Which was fine as far as the British were concerned. They employed the Corsicans, whose services went to the highest bidders. The
Unio Corso
would aid London in getting Fontini-Cristi through the patrols and out on the water where, in a prearranged rendezvous north of Rogliano
on the Corsican coast, a submarine from the Royal Navy would surface and pick him up.

This was the information Vittorio was given—by the ragtail lunatics he had scorned as children playing primitive games. The unkempt, wild-eyed fools who had formed an untenable alliance with such men as his father had saved his life.
Were
saving his life. Skinny peasant thugs who had direct communication with the far-off British … far off and not so distant. No farther than Alba.

How? Why?
What in the name of God were the English doing? Why were they doing it?
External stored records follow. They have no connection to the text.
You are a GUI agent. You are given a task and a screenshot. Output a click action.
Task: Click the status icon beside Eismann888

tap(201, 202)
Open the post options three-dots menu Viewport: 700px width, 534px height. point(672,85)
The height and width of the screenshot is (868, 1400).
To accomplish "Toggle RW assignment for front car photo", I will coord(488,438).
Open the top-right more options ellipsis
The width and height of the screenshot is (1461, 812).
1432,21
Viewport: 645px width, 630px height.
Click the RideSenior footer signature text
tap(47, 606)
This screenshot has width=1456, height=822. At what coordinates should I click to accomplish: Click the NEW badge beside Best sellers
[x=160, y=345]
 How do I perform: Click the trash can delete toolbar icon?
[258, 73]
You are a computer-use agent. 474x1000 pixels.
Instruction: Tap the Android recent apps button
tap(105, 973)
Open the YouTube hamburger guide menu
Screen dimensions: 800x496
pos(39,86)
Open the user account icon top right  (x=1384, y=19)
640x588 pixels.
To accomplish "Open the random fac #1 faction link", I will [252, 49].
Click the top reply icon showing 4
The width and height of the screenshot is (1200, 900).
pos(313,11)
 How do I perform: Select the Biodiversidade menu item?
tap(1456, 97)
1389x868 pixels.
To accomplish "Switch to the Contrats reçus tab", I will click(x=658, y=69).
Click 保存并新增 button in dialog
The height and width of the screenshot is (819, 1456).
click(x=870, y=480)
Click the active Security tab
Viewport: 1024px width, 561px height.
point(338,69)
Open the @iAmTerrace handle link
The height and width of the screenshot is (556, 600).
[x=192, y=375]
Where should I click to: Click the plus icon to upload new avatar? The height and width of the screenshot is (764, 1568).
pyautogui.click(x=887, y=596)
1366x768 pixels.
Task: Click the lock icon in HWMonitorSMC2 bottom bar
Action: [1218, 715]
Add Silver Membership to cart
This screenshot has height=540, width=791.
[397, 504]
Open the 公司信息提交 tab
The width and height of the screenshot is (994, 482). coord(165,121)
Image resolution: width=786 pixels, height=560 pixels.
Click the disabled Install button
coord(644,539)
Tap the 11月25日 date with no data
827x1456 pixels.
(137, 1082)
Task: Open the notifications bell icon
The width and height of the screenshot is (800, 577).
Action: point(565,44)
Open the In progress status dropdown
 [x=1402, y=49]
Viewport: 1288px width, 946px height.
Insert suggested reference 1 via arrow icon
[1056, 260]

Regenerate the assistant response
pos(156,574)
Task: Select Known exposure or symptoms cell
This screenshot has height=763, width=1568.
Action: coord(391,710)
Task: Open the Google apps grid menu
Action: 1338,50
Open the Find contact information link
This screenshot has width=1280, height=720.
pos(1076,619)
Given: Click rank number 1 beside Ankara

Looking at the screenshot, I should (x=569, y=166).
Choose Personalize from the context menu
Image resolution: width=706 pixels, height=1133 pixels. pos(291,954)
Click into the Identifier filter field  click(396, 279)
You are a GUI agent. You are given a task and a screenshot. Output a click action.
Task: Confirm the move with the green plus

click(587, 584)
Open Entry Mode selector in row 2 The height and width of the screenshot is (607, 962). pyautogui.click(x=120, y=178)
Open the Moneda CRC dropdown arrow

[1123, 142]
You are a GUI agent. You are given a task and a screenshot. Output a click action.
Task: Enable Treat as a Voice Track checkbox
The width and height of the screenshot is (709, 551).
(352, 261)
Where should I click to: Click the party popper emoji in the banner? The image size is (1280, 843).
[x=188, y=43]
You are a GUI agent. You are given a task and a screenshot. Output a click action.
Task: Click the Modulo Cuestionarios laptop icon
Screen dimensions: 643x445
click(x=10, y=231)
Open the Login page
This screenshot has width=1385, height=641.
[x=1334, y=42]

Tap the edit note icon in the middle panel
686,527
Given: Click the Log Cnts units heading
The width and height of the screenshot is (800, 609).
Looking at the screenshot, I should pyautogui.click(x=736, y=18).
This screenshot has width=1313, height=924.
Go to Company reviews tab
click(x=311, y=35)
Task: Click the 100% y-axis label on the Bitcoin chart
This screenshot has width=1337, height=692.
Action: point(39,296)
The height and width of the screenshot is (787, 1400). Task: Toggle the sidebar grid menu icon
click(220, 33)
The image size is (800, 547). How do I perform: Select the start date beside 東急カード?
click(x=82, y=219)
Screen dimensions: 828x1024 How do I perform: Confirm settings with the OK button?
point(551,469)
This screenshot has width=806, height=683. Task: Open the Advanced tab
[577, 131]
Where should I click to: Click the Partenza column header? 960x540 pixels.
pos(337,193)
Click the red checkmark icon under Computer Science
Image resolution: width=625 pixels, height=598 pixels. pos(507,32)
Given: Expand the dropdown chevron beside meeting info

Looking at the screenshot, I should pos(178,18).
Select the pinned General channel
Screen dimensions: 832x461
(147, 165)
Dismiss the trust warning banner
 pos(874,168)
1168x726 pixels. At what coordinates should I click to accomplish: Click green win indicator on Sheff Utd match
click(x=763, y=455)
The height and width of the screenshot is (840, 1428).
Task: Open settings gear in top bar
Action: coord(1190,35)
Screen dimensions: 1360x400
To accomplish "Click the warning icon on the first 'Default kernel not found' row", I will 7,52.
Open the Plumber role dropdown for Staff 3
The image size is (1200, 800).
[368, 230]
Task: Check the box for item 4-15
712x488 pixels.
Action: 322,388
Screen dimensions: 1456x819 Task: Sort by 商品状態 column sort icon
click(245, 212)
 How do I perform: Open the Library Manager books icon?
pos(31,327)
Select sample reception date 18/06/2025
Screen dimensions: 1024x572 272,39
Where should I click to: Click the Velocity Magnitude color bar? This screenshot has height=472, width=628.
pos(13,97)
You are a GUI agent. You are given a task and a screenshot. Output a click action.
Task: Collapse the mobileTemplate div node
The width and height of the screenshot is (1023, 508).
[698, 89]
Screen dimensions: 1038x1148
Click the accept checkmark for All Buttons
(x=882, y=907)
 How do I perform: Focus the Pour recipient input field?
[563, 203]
What were men he had barely acknowledged, hardly spoken to in his life before—except to order and ignore—what were
they
doing. And
why?
He was no friend; no enemy, perhaps, but certainly no friend.

These were the questions that frightened Vittorio Fontini-Cristi. A nightmare had exploded in white light and death, and he was not capable of fathoming—even wanting—his own survival.

They were eight miles from Alba on a curving dirt road that paralleled the main highway from Torino. The
partigiano
driver was weary, his eyes bloodshot from the long day of bright sunlight. The shadows of early evening were now playing tricks on his eyes; his back obviously ached from the constant strain. Except for infrequent fuel stops he had not left his seat. Time was vital.